First, calculate the value of $$\tan(-54.0^{\circ})$$. Using a calculator, $$\tan(-54.0^{\circ}) \approx -1.37638$$.

Now, substitute this value back into the equation:

$$-1.37638 = \frac{X_L - 350}{180}$$

To isolate the term containing $$X_L$$, multiply both sides of the equation by 180:

$$-1.37638 \times 180 = X_L - 350$$

$$-247.7484 = X_L - 350$$

Finally, add 350 to both sides of the equation to solve for $$X_L$$:

$$X_L = 350 - 247.7484$$

$$X_L \approx 102.2516 \Omega$$

Rounding to three significant figures, the reactance of the inductor is approximately:

$$X_L \approx 102 \Omega$$

## Question1.b:

**step1 Relate average power to rms current and resistance**

In an RLC series circuit, only the resistor dissipates average power. The formula for the average power ($$P_{avg}$$) delivered by the source is expressed in terms of the rms current ($$I_{rms}$$) and the resistance ($$R$$) as:

$$P_{avg} = I_{rms}^2 R$$

We are given the average power $$P_{avg} = 140 \mathrm{W}$$ and the resistor resistance $$R = 180 \Omega$$. We need to calculate the rms current ($$I_{rms}$$).

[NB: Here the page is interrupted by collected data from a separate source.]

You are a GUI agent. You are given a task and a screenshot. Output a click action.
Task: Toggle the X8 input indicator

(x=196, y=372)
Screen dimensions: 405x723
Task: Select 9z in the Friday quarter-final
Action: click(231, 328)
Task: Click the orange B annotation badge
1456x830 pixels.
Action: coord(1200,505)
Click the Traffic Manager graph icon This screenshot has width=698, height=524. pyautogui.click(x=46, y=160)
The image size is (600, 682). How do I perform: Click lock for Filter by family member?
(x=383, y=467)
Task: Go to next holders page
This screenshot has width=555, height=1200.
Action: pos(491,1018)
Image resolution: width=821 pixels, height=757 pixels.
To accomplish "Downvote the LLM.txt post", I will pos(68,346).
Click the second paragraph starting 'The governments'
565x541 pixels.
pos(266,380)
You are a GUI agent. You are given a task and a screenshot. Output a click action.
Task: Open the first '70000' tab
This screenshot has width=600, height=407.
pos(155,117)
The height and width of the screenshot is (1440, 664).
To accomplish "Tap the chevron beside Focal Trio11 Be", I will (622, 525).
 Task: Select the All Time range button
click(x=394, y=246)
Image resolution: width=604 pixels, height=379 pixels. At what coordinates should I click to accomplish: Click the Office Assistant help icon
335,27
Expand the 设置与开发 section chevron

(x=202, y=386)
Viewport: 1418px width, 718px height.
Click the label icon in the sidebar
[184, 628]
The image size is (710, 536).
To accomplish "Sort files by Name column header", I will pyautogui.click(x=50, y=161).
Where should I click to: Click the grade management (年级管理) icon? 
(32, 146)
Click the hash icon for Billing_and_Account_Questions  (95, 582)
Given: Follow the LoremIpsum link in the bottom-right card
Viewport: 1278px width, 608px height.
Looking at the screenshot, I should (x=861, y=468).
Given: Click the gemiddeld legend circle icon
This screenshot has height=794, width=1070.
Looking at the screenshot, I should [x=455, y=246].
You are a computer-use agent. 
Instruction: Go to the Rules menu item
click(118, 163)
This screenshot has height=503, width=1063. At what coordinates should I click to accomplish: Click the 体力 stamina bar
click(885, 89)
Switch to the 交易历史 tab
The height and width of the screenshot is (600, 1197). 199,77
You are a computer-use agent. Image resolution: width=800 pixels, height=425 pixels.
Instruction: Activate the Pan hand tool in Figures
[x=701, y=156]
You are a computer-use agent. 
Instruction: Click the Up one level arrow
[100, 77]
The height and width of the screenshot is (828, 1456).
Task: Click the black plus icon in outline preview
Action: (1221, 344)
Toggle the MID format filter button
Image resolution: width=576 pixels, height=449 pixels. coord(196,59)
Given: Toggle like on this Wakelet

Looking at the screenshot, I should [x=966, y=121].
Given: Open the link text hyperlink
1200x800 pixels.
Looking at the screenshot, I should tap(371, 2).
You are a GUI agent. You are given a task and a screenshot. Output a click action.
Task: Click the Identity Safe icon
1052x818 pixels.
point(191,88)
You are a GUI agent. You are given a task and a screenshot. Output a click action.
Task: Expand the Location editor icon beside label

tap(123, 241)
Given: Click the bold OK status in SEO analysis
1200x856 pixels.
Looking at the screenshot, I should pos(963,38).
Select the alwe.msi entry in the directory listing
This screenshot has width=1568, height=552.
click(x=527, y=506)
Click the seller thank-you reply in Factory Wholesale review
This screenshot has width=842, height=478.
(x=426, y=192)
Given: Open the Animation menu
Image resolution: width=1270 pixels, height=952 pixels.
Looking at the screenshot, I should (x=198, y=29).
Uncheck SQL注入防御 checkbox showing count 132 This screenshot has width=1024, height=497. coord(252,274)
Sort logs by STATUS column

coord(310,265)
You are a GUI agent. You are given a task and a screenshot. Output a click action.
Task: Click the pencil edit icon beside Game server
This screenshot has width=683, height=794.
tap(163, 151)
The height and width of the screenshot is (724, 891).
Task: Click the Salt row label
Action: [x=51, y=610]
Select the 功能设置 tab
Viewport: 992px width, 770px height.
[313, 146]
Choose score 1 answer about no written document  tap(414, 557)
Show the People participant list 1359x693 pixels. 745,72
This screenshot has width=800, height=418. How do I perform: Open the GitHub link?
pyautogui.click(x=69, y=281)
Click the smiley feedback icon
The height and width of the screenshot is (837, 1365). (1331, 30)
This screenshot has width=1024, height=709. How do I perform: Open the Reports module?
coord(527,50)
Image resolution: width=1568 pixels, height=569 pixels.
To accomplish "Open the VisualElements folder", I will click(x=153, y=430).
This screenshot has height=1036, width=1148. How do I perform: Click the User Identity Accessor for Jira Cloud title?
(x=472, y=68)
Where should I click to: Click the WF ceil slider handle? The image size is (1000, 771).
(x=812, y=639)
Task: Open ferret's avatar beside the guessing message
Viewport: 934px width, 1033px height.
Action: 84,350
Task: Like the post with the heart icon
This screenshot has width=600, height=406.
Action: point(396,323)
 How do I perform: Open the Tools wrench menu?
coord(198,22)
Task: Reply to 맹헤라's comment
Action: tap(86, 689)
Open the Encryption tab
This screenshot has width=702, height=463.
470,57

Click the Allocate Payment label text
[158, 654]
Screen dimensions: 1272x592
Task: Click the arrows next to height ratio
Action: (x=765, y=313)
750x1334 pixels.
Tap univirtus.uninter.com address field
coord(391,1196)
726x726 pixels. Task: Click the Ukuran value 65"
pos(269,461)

**step2 Calculate the rms current**

To find $$I_{rms}$$, we rearrange the average power formula:

$$I_{rms}^2 = \frac{P_{avg}}{R}$$

Then, take the square root of both sides:

$$I_{rms} = \sqrt{\frac{P_{avg}}{R}}$$

Substitute the given values into the formula:

$$I_{rms} = \sqrt{\frac{140 \mathrm{W}}{180 \Omega}}$$

Simplify the fraction inside the square root:

$$I_{rms} = \sqrt{\frac{14}{18}} = \sqrt{\frac{7}{9}}$$

Calculate the numerical value:

$$I_{rms} = \frac{\sqrt{7}}{\sqrt{9}} = \frac{\sqrt{7}}{3}$$

$$I_{rms} \approx 0.881916 \mathrm{A}$$

Rounding to three significant figures, the rms current is approximately:

$$I_{rms} \approx 0.882 \mathrm{A}$$

## Question1.c:

**step1 Calculate the impedance of the circuit**

The impedance ($$Z$$) of an RLC series circuit represents the total opposition to the flow of current. It is calculated using the resistance and the net reactance ($$X_L - X_C$$) using the Pythagorean-like formula:

$$Z = \sqrt{R^2 + (X_L - X_C)^2}$$

We have $$R = 180 \Omega$$, the calculated $$X_L \approx 102.2516 \Omega$$, and the given $$X_C = 350 \Omega$$. First, calculate the net reactance:

$$X_L - X_C = 102.2516 \Omega - 350 \Omega = -247.7484 \Omega$$

Now, substitute the values into the impedance formula:

$$Z = \sqrt{(180 \Omega)^2 + (-247.7484 \Omega)^2}$$

Calculate the squares and sum them:

$$Z = \sqrt{32400 + 61378.27}$$

$$Z = \sqrt{93778.27}$$

Take the square root to find Z:

$$Z \approx 306.23 \Omega$$

**step2 Calculate the rms voltage of the source**

According to Ohm's Law for AC circuits, the rms voltage ($$V_{rms}$$) across the source is the product of the rms current ($$I_{rms}$$) and the total impedance ($$Z$$):

$$V_{rms} = I_{rms} Z$$

We found the rms current $$I_{rms} \approx 0.881916 \mathrm{A}$$ and the impedance $$Z \approx 306.23 \Omega$$. Substitute these values into the formula:

$$V_{rms} = 0.881916 \mathrm{A} \times 306.23 \Omega$$

Perform the multiplication:

$$V_{rms} \approx 270.01 \mathrm{V}$$

Rounding to three significant figures, the rms voltage of the source is approximately:

$$V_{rms} \approx 270 \mathrm{V}$$

Alternative answer

Answer:
(a) The reactance of the inductor is approximately $102 \Omega$.
(b) The rms current is approximately $0.882 \mathrm{A}$.
(c) The rms voltage of the source is approximately $270 \mathrm{V}$. Explain
This is a question about an RLC series circuit. This means we have a Resistor (R), an Inductor (L), and a Capacitor (C) all hooked up one after another in a circle. We need to figure out some values related to how electricity flows through them!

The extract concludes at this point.